Bislang konnten nur ausgewählte Partner eigene Apps für Googles VR-Plattform Daydream veröffentlichen. Diese Einschränkung wurde jetzt aufgehoben. Somit kann ab sofort jeder Entwickler eigene Daydream-Apps entwickeln und über den Play-Store veröffentlichen. Allerdings müssen Daydream-Apps einer Reihe von Qualitätsmerkmalen genügen, damit Google sie tatsächlich als solche anerkennt und in der entsprechenden Stelle im Play-Store anbietet.

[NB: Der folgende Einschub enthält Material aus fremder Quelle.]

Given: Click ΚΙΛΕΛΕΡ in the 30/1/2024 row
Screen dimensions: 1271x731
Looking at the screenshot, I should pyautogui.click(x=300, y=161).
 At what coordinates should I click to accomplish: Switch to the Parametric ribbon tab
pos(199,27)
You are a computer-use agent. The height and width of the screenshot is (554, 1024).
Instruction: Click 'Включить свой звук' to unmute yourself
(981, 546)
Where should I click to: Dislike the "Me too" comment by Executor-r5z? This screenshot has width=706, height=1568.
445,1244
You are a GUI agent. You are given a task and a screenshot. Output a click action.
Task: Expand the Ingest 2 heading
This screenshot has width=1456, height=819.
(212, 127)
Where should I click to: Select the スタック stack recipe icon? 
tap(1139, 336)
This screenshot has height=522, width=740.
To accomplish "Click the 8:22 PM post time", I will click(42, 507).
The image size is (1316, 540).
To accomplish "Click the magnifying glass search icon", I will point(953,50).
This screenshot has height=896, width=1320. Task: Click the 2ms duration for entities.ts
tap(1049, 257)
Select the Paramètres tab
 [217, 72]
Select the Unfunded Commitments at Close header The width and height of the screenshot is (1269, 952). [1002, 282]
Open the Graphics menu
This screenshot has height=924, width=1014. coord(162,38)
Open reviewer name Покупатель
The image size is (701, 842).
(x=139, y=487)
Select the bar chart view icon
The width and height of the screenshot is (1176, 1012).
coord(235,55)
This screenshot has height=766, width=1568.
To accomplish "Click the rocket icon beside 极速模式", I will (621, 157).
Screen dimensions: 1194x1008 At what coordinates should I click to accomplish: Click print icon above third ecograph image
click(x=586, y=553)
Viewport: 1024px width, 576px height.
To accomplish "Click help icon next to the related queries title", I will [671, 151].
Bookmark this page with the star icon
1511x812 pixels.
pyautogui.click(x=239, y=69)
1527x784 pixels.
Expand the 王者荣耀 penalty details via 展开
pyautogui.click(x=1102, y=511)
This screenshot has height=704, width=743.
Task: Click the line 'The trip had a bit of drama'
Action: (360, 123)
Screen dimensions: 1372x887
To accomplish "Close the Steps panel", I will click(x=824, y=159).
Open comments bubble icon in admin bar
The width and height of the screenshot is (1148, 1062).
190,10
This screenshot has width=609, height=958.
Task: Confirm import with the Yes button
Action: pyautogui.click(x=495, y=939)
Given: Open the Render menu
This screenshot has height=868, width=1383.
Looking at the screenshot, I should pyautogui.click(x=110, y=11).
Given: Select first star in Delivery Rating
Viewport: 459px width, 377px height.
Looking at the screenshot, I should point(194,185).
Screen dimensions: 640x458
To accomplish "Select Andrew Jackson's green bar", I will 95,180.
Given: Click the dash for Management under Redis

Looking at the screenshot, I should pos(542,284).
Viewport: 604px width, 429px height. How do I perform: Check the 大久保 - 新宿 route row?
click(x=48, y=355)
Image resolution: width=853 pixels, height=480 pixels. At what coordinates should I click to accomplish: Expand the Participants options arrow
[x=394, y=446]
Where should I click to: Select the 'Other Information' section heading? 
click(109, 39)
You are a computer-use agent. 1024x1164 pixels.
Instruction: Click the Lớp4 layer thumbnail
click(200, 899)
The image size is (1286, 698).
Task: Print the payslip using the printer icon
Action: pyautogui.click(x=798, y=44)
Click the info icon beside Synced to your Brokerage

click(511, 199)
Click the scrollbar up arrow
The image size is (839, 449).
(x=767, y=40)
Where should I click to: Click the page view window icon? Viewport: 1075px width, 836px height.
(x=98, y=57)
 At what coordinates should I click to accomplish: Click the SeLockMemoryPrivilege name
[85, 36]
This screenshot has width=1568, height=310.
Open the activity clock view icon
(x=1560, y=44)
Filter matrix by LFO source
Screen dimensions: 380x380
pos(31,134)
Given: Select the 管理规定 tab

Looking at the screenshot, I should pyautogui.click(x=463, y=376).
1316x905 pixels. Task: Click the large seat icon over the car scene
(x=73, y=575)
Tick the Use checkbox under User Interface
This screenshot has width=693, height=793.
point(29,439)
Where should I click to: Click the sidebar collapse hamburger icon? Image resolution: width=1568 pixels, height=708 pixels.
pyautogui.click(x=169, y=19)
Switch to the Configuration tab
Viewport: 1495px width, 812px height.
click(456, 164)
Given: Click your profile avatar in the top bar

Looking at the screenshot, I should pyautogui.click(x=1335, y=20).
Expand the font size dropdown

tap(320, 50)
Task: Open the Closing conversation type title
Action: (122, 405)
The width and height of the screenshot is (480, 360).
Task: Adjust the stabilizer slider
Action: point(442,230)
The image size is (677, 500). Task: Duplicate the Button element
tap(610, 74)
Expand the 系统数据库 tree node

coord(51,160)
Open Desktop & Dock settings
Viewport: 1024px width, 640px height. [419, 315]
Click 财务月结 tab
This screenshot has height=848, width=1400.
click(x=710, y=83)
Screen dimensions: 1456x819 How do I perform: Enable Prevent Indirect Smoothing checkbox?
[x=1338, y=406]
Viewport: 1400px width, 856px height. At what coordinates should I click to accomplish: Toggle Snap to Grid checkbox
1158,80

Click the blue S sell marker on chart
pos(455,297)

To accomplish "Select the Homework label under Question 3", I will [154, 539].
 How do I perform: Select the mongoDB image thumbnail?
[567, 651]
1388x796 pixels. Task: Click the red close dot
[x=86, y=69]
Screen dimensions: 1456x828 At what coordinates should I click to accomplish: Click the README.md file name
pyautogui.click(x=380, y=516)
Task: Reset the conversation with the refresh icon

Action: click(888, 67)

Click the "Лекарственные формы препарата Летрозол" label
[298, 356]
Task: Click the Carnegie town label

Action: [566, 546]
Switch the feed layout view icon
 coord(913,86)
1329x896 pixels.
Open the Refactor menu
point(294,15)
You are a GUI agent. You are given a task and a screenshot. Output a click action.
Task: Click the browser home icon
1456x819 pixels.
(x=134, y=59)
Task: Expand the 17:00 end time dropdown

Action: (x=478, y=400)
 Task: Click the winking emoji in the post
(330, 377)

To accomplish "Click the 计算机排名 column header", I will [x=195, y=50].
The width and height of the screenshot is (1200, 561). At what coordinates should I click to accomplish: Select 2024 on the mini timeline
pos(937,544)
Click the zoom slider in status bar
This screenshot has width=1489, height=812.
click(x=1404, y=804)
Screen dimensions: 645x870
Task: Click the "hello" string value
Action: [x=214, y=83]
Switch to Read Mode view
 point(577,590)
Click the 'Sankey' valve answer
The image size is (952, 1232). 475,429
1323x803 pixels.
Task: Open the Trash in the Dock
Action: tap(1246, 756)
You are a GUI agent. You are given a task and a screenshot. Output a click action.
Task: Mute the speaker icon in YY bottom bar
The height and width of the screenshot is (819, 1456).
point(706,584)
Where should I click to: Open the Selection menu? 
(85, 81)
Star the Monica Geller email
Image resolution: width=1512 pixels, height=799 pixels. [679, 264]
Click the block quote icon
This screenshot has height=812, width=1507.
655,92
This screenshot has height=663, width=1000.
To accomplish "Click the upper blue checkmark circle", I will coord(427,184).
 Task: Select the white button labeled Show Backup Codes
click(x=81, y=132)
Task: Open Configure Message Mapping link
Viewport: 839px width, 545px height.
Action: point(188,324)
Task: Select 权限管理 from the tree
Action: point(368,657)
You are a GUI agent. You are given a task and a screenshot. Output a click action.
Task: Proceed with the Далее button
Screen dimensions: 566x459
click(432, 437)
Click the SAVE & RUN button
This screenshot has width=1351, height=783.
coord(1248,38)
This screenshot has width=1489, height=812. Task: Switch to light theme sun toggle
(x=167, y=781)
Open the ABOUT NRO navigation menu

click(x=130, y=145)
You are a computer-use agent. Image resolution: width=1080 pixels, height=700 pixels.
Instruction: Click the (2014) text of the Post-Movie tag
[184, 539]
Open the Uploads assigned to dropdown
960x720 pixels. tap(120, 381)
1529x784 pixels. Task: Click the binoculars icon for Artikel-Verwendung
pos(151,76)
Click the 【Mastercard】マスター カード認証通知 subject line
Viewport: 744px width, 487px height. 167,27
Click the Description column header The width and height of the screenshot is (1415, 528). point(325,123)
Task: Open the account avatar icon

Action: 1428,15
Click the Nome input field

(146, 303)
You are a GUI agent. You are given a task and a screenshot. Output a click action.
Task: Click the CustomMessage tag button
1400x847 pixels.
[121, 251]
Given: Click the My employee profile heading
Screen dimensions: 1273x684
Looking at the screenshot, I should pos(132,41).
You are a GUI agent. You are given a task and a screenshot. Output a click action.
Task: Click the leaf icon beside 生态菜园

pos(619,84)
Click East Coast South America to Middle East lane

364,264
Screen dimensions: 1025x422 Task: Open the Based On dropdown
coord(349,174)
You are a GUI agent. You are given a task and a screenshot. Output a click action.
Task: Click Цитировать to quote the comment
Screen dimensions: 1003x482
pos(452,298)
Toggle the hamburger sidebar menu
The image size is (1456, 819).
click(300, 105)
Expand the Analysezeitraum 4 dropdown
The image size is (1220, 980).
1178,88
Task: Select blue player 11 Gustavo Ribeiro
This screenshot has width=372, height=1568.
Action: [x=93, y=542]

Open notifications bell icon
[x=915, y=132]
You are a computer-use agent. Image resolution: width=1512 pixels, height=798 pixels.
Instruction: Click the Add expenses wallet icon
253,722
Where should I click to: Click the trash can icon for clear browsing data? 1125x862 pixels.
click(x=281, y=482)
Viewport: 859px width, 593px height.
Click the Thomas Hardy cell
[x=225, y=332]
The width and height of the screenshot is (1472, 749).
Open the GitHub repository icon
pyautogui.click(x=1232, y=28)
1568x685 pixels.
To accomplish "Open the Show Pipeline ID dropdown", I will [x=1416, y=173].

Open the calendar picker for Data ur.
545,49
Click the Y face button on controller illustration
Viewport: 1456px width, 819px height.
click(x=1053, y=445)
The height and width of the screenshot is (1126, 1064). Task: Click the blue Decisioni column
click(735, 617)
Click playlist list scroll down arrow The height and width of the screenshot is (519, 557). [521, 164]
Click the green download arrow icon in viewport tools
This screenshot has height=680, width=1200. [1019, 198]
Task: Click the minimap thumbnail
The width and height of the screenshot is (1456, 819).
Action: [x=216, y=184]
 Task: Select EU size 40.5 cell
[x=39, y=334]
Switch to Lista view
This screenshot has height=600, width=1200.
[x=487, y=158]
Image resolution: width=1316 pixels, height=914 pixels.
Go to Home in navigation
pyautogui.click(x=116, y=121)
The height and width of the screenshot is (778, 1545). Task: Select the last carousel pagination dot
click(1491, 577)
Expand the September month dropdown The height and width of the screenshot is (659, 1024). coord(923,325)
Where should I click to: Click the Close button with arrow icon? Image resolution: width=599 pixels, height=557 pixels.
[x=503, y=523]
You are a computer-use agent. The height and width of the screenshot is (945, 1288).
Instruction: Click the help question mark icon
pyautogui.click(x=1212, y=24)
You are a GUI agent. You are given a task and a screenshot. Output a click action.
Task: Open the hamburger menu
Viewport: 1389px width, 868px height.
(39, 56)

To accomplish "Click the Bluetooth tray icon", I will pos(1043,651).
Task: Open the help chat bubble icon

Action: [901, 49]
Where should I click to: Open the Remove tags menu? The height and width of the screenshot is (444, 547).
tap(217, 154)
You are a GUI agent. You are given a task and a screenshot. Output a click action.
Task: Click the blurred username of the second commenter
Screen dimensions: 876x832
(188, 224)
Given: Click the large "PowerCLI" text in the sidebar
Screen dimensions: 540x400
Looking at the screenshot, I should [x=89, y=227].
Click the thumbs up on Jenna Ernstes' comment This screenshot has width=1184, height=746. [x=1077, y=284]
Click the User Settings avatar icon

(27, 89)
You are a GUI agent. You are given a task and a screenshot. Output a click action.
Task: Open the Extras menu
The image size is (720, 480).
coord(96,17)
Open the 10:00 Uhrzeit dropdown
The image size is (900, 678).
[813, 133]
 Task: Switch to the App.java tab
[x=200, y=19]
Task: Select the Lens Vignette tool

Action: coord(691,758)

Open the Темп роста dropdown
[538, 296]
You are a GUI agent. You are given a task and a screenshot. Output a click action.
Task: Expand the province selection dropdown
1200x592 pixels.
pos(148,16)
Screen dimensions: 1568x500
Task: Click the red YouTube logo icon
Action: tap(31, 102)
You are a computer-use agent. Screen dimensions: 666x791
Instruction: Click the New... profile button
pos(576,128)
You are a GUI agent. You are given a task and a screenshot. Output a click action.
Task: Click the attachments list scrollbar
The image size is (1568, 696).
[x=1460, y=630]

Die von Google aufgestellten Regeln für Daydream-Apps reichen vom User-Interface bis hin zur Performance der eingereichten Virtual-Reality-Apps. Erst wenn eine App diesen Vorgaben entspricht, soll sie als Daydream-App eingereicht werden. Das geht über die Entwicklerkonsole des Play-Stores, wo ihr die Veröffentlichung als Daydream-App auswählen müsst. Soll eine VR-App als Daydream-App im Play-Store auftauchen, muss ihr Entwickler beim Einreichen auch den Motion Intensity Level bestimmen. Hier stehen drei Stufen zur Auswahl: Eins bedeutet, dass der Nutzer lediglich seinen Kopf in der virtuellen Welt bewegt, er an sich aber stillsteht. Zwei hingegen erlaubt etwas mehr Bewegung. Google nennt hier einen Fahrstuhl oder einen geraden Fußweg als Beispiele. Kommen in einer VR-App heftige Bewegungen wie beispielsweise in einem Flugzeug, einem Rennwagen oder einer Achterbahn vor, dann muss Kategorie 3 gewählt werden.


Durch die Einstufung sollen Nutzer immer schon vorab wissen, wie stark die zu erwartenden Bewegungen in einer Daydream-App sein werden. Das ist vor allem für die Nutzer hilfreich, die eine geringe Toleranz gegenüber heftigen Bewegungen in VR-Apps aufweisen.